---------- Records shown

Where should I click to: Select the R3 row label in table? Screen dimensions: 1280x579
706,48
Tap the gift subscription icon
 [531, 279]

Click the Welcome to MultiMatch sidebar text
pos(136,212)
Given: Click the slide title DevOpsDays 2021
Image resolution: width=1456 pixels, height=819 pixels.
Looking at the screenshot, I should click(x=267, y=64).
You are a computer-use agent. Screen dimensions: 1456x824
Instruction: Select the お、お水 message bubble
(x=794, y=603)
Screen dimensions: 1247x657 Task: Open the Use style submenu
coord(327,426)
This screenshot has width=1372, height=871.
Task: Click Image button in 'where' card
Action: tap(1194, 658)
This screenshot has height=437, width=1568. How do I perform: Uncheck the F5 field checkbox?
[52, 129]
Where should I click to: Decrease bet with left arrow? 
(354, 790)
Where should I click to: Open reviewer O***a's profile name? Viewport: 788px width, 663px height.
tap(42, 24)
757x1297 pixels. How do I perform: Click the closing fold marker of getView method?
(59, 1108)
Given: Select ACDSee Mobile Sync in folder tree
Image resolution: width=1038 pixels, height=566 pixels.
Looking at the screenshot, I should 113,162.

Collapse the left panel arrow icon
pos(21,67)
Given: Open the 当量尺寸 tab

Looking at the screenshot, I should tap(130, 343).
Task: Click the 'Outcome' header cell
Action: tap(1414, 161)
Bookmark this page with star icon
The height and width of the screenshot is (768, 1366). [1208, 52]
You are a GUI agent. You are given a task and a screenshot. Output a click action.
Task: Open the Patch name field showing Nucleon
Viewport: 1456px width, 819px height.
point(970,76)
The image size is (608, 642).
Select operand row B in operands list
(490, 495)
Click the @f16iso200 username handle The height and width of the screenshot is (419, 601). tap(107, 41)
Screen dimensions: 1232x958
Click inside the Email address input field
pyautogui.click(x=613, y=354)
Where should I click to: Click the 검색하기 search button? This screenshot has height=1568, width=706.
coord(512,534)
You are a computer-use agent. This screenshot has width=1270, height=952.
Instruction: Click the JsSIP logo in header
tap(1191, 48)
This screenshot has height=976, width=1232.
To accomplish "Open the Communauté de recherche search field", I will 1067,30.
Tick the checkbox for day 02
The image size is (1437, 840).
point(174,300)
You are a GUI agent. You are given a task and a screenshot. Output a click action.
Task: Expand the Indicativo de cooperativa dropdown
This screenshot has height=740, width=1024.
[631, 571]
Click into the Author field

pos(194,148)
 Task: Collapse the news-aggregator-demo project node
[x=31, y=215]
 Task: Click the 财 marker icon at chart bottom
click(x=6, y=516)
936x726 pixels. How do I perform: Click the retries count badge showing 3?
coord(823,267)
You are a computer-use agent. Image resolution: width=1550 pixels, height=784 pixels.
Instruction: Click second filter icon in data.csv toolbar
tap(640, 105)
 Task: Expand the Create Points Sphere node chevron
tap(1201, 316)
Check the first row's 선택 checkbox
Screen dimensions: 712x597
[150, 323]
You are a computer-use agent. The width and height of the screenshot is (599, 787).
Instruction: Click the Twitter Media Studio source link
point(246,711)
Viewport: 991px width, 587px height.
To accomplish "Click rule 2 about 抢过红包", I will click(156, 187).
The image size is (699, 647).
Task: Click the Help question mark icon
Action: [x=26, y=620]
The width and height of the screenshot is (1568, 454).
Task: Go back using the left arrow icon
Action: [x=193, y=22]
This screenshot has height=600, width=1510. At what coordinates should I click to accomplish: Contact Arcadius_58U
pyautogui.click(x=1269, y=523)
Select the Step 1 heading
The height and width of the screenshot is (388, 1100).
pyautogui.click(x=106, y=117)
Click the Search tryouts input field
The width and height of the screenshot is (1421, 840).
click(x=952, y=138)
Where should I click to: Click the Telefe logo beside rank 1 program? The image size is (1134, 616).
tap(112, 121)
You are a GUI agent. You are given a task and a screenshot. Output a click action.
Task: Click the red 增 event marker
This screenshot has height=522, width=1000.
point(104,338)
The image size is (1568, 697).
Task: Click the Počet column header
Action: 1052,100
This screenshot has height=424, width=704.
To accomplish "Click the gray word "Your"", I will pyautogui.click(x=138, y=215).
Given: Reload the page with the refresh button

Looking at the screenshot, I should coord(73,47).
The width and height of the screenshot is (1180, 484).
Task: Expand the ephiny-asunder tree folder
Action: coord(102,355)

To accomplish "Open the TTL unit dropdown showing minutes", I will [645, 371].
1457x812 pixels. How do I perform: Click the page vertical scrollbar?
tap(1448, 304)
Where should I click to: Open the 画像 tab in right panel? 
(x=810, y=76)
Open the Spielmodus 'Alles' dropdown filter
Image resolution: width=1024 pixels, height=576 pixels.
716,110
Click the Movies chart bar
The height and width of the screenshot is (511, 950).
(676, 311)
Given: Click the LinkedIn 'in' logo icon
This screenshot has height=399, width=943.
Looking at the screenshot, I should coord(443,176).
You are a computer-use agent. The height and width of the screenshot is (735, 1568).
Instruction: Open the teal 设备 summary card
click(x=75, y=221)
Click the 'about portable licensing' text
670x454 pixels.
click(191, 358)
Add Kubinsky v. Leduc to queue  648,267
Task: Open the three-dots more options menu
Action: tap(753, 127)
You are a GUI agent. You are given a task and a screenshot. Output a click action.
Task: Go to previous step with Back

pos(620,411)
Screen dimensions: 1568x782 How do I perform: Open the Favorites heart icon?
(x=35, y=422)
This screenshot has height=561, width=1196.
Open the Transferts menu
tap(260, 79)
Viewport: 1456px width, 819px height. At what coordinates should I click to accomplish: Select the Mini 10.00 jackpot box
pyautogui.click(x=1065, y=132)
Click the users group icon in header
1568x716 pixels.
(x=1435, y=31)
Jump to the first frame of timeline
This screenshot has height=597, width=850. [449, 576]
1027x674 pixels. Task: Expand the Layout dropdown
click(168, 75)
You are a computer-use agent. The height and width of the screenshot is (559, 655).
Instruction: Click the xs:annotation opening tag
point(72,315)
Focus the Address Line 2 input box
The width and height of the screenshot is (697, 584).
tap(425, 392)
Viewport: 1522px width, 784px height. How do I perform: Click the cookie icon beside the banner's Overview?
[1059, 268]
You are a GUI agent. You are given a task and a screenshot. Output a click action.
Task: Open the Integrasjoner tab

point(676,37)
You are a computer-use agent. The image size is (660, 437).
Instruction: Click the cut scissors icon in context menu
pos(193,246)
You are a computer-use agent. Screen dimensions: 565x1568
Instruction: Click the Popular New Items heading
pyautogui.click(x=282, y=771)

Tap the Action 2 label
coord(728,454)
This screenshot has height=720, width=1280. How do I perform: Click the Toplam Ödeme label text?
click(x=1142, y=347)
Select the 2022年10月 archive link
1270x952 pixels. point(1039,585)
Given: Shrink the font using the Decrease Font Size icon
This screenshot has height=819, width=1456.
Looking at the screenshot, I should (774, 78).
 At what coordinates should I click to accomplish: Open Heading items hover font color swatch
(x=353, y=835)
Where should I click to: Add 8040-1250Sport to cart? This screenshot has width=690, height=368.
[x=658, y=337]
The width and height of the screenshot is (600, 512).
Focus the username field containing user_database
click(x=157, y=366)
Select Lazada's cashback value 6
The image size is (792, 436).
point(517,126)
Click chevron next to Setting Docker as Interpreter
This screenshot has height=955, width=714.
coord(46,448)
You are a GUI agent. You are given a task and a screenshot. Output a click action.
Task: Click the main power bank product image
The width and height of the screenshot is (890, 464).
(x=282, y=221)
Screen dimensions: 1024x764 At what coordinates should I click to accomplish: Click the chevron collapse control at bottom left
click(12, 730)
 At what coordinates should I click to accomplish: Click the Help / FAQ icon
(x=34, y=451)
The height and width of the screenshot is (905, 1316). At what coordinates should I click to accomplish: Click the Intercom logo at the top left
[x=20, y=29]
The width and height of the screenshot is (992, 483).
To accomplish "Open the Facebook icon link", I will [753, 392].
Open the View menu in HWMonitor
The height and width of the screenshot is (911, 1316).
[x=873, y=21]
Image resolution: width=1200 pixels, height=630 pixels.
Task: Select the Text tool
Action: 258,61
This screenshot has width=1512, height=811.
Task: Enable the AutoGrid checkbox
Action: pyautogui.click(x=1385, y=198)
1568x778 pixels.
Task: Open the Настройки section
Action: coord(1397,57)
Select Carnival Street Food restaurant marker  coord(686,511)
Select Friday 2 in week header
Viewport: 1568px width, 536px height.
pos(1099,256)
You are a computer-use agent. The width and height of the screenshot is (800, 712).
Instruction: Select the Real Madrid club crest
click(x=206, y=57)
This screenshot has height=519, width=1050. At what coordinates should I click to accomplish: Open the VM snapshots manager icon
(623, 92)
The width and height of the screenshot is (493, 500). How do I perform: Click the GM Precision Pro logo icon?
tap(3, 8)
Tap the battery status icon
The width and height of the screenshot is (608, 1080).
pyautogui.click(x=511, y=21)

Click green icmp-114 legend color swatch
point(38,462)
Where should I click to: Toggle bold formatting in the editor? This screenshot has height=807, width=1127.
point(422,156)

--------------------

» Directions for this task
Copy the items verbatim, beginning at the line that contains "Given: Shrink the" and stopping after the line that contains "Looking at the screenshot, I should (774, 78).".

» Output
Given: Shrink the font using the Decrease Font Size icon
This screenshot has height=819, width=1456.
Looking at the screenshot, I should (774, 78).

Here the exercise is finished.